# [TASK INSTRUCTIONS]
Please copy, exactly as they appear below, the lines from the one containing "Screen dimensions: 1024x478" through the one containing "Open Tipo dropdown in first table row".

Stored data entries

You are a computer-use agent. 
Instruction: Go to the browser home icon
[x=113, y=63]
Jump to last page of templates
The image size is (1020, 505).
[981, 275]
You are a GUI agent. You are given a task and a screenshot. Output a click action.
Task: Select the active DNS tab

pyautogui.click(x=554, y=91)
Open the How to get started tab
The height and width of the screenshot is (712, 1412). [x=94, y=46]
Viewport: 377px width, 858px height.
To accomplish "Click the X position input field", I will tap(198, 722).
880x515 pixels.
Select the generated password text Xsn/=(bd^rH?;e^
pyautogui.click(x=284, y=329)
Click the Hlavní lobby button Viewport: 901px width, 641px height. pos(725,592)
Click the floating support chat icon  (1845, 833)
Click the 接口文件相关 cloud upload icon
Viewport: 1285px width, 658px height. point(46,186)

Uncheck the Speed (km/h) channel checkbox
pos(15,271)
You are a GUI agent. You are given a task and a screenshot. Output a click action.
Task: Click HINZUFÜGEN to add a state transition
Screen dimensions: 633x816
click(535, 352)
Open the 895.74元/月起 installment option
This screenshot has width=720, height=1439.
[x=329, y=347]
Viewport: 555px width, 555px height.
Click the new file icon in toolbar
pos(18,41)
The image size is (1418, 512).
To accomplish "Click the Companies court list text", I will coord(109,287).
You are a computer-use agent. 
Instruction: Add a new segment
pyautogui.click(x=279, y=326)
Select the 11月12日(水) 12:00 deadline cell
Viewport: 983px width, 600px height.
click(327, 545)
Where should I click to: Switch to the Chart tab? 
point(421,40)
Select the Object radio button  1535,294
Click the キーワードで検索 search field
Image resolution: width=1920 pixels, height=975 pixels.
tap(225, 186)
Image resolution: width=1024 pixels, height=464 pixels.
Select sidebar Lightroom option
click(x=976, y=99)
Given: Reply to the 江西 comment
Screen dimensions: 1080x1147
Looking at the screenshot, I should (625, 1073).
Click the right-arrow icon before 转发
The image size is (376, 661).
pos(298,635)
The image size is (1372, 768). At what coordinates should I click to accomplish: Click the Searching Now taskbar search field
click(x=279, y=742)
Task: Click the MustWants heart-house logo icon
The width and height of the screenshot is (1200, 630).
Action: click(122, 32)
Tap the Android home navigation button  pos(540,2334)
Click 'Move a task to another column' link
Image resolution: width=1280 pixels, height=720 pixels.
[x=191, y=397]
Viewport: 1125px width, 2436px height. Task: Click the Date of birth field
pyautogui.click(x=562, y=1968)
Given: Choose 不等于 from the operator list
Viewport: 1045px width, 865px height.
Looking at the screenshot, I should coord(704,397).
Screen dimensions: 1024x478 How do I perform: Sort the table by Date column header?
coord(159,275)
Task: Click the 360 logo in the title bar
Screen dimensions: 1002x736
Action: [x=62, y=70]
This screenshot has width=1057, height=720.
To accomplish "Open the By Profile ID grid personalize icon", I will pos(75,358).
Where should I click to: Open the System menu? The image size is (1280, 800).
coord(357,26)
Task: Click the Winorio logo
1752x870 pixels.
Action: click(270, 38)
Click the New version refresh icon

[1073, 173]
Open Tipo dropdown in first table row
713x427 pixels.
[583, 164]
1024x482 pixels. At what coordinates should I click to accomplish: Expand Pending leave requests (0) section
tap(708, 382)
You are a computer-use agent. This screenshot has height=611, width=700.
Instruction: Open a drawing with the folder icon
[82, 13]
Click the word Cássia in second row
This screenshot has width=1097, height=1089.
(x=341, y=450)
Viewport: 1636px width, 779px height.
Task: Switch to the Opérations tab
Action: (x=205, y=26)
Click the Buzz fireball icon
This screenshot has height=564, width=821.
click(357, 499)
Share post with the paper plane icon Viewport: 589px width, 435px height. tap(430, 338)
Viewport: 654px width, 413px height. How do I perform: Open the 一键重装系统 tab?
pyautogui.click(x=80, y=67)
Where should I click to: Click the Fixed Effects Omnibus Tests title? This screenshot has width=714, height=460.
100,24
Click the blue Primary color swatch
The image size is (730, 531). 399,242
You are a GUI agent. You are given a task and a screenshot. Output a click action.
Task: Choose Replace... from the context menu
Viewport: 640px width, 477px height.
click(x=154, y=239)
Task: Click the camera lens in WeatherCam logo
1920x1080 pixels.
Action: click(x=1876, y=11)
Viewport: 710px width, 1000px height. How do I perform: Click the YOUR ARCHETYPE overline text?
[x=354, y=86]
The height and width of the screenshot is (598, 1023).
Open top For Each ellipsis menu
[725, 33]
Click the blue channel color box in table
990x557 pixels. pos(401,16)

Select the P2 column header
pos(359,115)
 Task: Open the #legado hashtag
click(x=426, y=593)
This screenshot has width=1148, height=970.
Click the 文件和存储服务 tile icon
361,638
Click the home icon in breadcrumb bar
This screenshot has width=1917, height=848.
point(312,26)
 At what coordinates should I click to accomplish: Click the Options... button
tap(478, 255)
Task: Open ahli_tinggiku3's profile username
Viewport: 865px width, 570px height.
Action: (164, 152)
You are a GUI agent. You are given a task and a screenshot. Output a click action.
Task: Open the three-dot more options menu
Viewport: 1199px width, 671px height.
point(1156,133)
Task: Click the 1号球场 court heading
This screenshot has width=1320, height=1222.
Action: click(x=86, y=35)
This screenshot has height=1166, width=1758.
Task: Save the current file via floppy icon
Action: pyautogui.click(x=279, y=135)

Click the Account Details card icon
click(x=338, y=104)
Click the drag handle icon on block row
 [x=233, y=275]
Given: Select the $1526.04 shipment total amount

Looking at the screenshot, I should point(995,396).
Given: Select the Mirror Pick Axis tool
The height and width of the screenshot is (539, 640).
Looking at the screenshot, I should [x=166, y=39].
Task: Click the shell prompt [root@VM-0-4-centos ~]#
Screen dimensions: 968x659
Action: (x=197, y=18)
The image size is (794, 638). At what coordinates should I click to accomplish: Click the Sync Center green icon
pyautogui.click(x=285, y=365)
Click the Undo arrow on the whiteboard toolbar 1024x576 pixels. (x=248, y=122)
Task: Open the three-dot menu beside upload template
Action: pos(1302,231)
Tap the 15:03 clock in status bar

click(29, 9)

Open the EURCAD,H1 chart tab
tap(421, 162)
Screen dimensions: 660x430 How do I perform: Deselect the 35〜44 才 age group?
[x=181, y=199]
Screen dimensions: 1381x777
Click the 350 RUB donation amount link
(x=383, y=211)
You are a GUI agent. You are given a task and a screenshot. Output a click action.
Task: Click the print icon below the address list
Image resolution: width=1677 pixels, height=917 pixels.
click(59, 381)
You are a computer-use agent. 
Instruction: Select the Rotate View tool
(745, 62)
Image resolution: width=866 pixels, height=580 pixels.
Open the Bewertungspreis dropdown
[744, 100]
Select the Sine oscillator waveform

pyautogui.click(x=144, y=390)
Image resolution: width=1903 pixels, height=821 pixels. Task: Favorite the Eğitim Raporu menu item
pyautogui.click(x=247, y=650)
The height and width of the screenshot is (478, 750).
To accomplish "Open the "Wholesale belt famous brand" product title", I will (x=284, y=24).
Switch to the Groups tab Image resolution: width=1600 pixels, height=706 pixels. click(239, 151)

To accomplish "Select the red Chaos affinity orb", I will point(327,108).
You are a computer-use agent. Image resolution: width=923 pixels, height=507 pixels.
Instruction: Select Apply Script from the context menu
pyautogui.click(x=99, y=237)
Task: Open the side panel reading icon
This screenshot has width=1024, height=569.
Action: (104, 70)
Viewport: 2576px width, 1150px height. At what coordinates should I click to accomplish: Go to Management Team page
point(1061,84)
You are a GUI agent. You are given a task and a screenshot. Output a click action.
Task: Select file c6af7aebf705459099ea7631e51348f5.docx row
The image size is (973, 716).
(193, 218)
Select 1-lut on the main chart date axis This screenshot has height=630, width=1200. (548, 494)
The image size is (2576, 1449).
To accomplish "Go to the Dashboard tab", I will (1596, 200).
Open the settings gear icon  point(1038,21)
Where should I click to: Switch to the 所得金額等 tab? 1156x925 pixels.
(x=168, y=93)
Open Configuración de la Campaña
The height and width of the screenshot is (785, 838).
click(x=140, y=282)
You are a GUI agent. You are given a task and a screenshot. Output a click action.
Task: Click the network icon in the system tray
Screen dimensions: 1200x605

# [EXERCISE RESPONSE]
Screen dimensions: 1024x478 How do I perform: Sort the table by Date column header?
coord(159,275)
Task: Click the 360 logo in the title bar
Screen dimensions: 1002x736
Action: [x=62, y=70]
This screenshot has width=1057, height=720.
To accomplish "Open the By Profile ID grid personalize icon", I will pos(75,358).
Where should I click to: Open the System menu? The image size is (1280, 800).
coord(357,26)
Task: Click the Winorio logo
1752x870 pixels.
Action: click(270, 38)
Click the New version refresh icon

[1073, 173]
Open Tipo dropdown in first table row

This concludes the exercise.